-- What is needed --
Below are some records. Print exactly the lines between the one holding "The height and width of the screenshot is (560, 1000)." and the one holding "Screen dimensions: 1344x896", inclusive, and nothing else.

Dataset excerpts:
━━━━━━
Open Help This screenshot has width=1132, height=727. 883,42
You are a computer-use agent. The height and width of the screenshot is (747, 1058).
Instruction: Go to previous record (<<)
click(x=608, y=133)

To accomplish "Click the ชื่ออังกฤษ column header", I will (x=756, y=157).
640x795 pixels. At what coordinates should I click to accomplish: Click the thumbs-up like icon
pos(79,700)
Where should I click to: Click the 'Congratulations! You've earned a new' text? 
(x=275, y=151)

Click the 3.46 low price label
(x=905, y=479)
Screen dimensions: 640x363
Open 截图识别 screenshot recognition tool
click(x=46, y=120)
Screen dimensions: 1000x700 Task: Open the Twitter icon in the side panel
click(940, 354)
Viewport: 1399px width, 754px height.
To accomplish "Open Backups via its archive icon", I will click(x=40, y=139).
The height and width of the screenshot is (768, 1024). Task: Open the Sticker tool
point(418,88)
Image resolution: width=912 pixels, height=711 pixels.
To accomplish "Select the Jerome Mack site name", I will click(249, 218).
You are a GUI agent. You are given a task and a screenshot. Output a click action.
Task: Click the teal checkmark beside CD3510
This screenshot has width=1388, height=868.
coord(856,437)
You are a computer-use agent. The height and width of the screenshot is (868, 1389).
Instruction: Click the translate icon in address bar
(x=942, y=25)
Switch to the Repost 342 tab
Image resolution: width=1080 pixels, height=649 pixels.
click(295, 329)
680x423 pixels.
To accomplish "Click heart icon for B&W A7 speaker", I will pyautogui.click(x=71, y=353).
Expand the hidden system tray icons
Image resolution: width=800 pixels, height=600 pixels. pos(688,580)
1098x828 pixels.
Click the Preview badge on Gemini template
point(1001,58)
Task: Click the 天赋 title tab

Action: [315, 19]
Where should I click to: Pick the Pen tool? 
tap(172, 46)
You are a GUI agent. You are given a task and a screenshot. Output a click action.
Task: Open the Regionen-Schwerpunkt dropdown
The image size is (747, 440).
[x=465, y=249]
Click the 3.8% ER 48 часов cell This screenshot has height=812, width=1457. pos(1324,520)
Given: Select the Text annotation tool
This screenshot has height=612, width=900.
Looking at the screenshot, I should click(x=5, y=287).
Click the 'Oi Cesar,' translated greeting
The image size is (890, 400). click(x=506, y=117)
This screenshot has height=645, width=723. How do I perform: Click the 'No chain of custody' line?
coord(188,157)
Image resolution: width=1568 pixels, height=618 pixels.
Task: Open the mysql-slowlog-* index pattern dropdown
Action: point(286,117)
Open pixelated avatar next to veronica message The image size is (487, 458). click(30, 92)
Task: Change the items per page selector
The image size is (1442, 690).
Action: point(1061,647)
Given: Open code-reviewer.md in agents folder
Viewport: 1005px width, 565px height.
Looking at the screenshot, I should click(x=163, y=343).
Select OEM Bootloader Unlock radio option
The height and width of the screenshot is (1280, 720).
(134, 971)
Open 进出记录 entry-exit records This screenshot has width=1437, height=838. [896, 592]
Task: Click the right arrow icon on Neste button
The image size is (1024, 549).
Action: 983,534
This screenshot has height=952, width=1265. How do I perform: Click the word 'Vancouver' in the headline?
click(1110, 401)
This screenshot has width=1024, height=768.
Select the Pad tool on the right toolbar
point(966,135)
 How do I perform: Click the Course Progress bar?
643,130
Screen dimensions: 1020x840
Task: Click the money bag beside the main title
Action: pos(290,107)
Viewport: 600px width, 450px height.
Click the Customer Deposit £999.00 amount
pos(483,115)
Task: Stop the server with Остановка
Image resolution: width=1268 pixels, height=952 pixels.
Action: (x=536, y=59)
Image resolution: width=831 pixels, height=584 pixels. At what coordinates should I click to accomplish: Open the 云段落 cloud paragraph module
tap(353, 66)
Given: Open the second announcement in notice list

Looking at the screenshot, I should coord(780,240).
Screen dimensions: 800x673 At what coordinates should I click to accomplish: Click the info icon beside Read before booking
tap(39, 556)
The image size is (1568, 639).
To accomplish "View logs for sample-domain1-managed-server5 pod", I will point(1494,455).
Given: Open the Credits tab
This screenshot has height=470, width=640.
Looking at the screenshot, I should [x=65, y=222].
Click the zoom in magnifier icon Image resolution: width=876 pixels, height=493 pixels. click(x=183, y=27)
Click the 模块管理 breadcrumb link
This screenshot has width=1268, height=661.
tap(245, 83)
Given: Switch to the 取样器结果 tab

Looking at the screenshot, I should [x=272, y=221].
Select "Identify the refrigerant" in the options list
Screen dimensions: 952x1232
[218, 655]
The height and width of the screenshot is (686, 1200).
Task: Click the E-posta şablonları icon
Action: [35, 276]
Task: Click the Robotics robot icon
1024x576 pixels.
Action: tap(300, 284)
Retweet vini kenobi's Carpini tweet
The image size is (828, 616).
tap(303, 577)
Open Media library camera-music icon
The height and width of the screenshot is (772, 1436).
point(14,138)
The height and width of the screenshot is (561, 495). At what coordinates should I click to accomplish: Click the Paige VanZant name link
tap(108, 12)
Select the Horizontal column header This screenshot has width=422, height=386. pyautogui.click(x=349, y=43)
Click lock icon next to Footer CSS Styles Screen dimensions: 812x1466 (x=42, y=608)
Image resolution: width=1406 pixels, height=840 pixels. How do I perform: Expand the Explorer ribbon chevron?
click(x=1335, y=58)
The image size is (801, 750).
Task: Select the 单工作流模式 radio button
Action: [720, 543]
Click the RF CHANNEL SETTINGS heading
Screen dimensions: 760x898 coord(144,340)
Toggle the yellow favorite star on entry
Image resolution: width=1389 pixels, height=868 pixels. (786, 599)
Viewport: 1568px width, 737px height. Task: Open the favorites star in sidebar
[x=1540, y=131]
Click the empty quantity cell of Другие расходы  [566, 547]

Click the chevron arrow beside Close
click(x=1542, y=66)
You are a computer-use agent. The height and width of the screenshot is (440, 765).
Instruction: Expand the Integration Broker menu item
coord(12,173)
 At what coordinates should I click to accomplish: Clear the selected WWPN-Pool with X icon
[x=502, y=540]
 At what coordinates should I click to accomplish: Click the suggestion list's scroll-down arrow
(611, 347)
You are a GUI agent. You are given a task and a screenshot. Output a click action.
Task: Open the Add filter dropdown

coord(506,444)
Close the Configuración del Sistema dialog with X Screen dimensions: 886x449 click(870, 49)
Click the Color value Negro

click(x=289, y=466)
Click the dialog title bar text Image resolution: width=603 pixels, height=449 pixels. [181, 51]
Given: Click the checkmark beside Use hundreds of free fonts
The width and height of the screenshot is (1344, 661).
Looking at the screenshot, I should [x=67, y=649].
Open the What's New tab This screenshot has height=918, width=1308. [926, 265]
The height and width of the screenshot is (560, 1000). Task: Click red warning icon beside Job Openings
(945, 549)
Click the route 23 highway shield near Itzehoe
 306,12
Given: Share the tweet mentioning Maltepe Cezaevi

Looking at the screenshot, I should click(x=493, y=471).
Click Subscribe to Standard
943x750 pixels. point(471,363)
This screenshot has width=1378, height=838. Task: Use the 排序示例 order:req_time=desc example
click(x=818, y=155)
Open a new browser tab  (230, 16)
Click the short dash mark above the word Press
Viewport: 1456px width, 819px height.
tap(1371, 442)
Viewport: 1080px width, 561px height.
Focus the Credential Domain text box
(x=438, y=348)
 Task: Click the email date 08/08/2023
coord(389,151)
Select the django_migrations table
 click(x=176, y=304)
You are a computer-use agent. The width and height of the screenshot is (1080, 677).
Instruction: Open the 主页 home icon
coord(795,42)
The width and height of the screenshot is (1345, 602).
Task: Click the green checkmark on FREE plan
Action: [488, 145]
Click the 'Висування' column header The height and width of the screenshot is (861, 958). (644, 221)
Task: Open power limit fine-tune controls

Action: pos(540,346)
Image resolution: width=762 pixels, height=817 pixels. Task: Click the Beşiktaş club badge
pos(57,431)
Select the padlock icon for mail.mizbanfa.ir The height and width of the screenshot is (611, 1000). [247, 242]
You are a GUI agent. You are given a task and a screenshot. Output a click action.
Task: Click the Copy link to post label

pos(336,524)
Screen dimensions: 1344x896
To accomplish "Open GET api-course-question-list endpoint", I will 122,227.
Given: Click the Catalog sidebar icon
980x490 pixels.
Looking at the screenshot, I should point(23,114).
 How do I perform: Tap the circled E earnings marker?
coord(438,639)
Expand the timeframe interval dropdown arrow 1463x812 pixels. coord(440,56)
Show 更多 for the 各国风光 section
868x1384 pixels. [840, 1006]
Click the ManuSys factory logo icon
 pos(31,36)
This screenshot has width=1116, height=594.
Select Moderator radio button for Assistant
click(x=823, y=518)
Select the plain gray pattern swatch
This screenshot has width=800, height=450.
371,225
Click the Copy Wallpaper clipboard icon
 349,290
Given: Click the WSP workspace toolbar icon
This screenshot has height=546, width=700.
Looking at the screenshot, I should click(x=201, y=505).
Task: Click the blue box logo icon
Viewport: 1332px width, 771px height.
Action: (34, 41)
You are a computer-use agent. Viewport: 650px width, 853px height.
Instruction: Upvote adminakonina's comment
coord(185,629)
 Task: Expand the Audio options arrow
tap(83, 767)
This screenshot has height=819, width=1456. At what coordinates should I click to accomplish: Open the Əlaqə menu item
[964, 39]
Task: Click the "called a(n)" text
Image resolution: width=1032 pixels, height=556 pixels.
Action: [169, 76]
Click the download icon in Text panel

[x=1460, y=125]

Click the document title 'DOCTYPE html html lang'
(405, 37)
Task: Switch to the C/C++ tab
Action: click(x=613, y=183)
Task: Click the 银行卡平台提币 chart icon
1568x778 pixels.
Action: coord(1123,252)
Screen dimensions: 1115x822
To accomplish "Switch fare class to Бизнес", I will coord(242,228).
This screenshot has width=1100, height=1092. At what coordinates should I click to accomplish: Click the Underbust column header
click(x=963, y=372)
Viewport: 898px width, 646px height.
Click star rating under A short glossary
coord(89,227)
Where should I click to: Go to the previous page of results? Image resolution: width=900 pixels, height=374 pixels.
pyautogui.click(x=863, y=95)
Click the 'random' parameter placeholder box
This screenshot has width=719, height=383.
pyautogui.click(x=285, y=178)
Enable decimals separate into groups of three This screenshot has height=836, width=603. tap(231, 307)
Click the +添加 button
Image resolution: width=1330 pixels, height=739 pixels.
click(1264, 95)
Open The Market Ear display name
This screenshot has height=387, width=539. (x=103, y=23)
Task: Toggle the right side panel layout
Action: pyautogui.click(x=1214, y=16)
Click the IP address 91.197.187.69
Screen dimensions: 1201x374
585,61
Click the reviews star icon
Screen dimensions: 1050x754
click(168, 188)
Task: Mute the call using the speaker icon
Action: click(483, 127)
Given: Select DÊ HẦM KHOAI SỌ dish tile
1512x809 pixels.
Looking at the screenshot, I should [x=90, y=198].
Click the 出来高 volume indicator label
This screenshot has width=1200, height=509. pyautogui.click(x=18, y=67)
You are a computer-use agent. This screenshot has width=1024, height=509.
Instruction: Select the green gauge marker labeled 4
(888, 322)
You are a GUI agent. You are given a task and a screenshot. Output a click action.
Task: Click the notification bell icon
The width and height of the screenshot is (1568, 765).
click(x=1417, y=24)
━━━━━━
-- Answer section --
The height and width of the screenshot is (560, 1000). Task: Click red warning icon beside Job Openings
(945, 549)
Click the route 23 highway shield near Itzehoe
 306,12
Given: Share the tweet mentioning Maltepe Cezaevi

Looking at the screenshot, I should click(x=493, y=471).
Click Subscribe to Standard
943x750 pixels. point(471,363)
This screenshot has width=1378, height=838. Task: Use the 排序示例 order:req_time=desc example
click(x=818, y=155)
Open a new browser tab  (230, 16)
Click the short dash mark above the word Press
Viewport: 1456px width, 819px height.
tap(1371, 442)
Viewport: 1080px width, 561px height.
Focus the Credential Domain text box
(x=438, y=348)
 Task: Click the email date 08/08/2023
coord(389,151)
Select the django_migrations table
 click(x=176, y=304)
You are a computer-use agent. The width and height of the screenshot is (1080, 677).
Instruction: Open the 主页 home icon
coord(795,42)
The width and height of the screenshot is (1345, 602).
Task: Click the green checkmark on FREE plan
Action: [488, 145]
Click the 'Висування' column header The height and width of the screenshot is (861, 958). (644, 221)
Task: Open power limit fine-tune controls

Action: pos(540,346)
Image resolution: width=762 pixels, height=817 pixels. Task: Click the Beşiktaş club badge
pos(57,431)
Select the padlock icon for mail.mizbanfa.ir The height and width of the screenshot is (611, 1000). [247, 242]
You are a GUI agent. You are given a task and a screenshot. Output a click action.
Task: Click the Copy link to post label

pos(336,524)
Screen dimensions: 1344x896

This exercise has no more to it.